Data Governance Frameworks
Implement data governance that enables data usage while maintaining compliance. Covers data cataloging, data classification, access policies, data quality rules, lineage tracking, and the organizational structures that make governance effective.
Data governance answers three questions: What data do we have? Who is allowed to access it? Is it accurate? Without governance, organizations drown in data lakes full of undocumented, unclassified, ungoverned data that no one trusts and everyone is afraid to use.
Governance Pillars
1. Data Cataloging: What data exists and where
2. Data Classification: Sensitivity level of each dataset
3. Access Control: Who can access what, and how
4. Data Quality: Is the data accurate and complete?
5. Data Lineage: Where did this data come from, what transformed it?
6. Retention: How long do we keep data?
7. Privacy: PII handling, consent, right to deletion
Data Classification
classification_levels:
public:
description: "Data intended for public consumption"
examples: ["Marketing content", "Public APIs", "Blog posts"]
controls: "None required"
internal:
description: "Data for internal use, not sensitive"
examples: ["Internal wikis", "Non-sensitive metrics", "Team directories"]
controls: "Authentication required"
confidential:
description: "Business-sensitive data"
examples: ["Revenue data", "Customer lists", "Strategic plans"]
controls: "Role-based access, audit logging"
restricted:
description: "Highly sensitive, regulated data"
examples: ["PII", "PHI", "Payment card data", "SSN"]
controls: "Encryption, MFA, audit logging, DLP, retention limits"
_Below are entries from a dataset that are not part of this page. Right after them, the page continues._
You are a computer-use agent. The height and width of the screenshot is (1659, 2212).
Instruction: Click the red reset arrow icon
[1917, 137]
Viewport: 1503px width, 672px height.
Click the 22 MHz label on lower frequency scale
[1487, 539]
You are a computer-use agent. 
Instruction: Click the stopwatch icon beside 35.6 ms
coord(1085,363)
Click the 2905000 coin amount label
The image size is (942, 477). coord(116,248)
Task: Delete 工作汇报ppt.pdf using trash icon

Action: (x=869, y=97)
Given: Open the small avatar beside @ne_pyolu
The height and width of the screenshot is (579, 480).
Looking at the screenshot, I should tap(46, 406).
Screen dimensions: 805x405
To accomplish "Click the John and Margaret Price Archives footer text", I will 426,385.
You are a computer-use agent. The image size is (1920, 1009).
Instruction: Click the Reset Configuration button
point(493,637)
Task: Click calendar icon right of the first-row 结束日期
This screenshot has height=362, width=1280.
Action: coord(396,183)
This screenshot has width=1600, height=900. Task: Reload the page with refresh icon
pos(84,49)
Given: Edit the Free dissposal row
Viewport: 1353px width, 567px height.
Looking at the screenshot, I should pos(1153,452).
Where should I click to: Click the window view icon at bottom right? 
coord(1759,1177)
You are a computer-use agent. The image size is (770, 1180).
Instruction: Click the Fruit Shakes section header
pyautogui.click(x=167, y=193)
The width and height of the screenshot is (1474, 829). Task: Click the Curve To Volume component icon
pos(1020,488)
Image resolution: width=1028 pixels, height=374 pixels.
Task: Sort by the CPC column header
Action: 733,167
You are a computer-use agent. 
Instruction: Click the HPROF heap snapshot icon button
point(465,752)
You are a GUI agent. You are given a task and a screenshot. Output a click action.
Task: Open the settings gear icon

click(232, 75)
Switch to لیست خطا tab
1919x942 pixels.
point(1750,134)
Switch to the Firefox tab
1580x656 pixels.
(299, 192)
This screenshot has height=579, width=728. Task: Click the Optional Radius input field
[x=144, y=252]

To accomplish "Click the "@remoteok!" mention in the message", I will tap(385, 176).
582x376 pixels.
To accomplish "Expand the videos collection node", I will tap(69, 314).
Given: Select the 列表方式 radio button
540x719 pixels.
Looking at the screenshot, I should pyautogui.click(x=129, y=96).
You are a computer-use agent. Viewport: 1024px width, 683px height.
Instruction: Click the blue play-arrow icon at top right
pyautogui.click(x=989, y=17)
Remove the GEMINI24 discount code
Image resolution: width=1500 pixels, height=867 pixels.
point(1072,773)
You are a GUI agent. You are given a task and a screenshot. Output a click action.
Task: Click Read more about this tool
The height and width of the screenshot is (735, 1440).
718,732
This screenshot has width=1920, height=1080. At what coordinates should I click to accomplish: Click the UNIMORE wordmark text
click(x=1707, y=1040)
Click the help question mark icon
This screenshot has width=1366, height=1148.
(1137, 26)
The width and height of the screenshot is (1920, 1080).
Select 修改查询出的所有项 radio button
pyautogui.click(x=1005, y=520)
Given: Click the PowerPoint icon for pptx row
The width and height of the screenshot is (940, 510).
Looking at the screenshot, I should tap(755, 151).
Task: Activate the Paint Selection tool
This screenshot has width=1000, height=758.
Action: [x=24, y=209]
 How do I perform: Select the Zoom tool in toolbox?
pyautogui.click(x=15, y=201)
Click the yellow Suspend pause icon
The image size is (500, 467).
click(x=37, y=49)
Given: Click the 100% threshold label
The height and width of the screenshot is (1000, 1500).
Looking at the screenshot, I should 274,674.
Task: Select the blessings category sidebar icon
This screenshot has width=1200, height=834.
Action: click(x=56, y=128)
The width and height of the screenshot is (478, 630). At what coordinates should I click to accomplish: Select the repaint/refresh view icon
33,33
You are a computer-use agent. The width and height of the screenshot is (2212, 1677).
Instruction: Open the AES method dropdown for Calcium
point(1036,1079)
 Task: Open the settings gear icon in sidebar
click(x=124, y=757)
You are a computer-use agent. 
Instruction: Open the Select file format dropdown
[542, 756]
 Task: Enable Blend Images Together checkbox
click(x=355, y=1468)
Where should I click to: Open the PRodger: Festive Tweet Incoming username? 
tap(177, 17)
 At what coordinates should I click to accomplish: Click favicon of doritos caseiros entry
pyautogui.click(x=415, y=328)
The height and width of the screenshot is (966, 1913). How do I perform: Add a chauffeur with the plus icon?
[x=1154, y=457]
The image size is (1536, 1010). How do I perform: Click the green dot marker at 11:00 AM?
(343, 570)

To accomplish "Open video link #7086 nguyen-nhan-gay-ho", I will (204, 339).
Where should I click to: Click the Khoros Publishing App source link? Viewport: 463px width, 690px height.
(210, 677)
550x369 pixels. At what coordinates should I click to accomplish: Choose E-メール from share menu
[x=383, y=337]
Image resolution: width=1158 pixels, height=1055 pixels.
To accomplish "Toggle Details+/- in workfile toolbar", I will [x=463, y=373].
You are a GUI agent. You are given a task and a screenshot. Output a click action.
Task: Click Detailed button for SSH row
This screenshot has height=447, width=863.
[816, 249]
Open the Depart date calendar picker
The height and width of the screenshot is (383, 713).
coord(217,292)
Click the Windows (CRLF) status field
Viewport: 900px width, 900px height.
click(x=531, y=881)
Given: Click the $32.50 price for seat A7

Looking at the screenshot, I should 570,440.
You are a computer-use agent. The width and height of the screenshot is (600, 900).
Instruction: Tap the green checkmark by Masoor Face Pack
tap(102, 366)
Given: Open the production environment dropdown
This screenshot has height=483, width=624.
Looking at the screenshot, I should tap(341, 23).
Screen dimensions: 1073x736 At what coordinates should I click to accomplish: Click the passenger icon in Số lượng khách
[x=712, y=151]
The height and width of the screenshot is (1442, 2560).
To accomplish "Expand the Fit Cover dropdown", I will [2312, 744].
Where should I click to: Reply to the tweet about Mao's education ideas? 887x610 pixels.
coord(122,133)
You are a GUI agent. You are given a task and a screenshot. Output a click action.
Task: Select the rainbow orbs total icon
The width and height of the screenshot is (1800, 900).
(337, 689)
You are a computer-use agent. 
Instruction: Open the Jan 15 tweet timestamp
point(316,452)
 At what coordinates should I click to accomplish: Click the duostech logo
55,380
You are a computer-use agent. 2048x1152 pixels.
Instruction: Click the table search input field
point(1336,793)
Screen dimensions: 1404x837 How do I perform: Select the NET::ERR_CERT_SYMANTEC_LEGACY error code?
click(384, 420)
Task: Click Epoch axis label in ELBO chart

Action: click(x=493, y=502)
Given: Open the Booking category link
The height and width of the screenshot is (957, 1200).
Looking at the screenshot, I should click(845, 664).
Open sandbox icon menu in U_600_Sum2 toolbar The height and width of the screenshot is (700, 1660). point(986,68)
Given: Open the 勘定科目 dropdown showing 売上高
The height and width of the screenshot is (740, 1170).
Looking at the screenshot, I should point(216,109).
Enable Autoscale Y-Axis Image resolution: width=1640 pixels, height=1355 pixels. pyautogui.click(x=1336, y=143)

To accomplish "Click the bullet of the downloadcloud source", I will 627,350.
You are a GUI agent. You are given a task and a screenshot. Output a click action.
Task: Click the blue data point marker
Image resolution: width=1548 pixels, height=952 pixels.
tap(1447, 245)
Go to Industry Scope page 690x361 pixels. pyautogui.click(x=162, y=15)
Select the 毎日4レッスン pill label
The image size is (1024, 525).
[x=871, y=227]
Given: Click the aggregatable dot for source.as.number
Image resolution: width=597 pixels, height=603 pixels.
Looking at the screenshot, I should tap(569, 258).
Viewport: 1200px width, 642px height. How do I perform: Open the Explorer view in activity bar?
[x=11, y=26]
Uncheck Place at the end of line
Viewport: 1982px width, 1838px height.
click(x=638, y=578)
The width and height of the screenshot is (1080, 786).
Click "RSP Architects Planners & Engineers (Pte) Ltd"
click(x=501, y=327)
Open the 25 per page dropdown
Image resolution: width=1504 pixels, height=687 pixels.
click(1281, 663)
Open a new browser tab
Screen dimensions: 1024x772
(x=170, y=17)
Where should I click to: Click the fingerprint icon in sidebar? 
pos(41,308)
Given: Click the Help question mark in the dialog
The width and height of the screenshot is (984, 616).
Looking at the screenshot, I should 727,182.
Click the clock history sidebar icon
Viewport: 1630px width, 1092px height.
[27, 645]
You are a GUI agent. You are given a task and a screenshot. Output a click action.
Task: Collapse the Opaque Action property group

auto_classification_rules:
- pattern: "SSN|social_security"
classification: restricted
- pattern: "email|phone|address"
classification: restricted
- pattern: "revenue|profit|margin"
classification: confidential
- pattern: "password|secret|token"
classification: restricted
Data Catalog
# Catalog entry for a dataset
catalog_entry = {
"name": "customer_360",
"schema": "analytics",
"description": "Unified customer profile combining CRM, product, and billing data",
"owner": "data-platform-team",
"steward": "jane.doe@company.com",
"classification": "restricted", # Contains PII
"columns": [
{"name": "customer_id", "type": "UUID", "classification": "internal", "pii": False},
{"name": "email", "type": "VARCHAR", "classification": "restricted", "pii": True},
{"name": "name", "type": "VARCHAR", "classification": "restricted", "pii": True},
{"name": "lifetime_value", "type": "DECIMAL", "classification": "confidential", "pii": False},
{"name": "churn_score", "type": "FLOAT", "classification": "confidential", "pii": False},
],
"lineage": {
"sources": ["crm.contacts", "billing.customers", "product.user_events"],
"transformations": ["dbt model: customer_360"],
"consumers": ["marketing-dashboard", "churn-prediction-model"]
},
"quality": {
"freshness": "Updated daily at 06:00 UTC",
"completeness": "email: 98%, name: 95%, ltv: 92%",
"uniqueness": "customer_id: 100% unique",
"tests": ["not_null: customer_id, email", "unique: customer_id"]
},
"retention": {
"policy": "7 years after last activity",
"pii_deletion": "90 days after deletion request"
}
}
Data Quality Rules
-- dbt tests for data quality
-- schema.yml
models:
- name: customer_360
columns:
- name: customer_id
tests:
- not_null
- unique
- name: email
tests:
- not_null
- accepted_values:
values: ['%@%.%'] # Valid email pattern
- name: lifetime_value
tests:
- not_null
- dbt_utils.accepted_range:
min_value: 0
max_value: 10000000
- name: churn_score
tests:
- dbt_utils.accepted_range:
min_value: 0.0
max_value: 1.0
Anti-Patterns
| Anti-Pattern | Consequence | Fix |
|---|---|---|
| No data catalog | ”What data do we have?” → nobody knows | Automated catalog + manual enrichment |
| Classification = one-time project | New data unclassified | Auto-classification rules in pipeline |
| Governance without tooling | Manual, unsustainable | Data catalog tools (DataHub, OpenMetadata) |
| Governance blocks data access | Teams work around governance | Enable access with guardrails, not gates |
| No data quality monitoring | Decisions based on bad data | Automated quality checks in pipelines |
Data governance is the immune system for your data platform. Without it, data quality degrades, privacy violations accumulate, and trust erodes until no one believes the dashboards.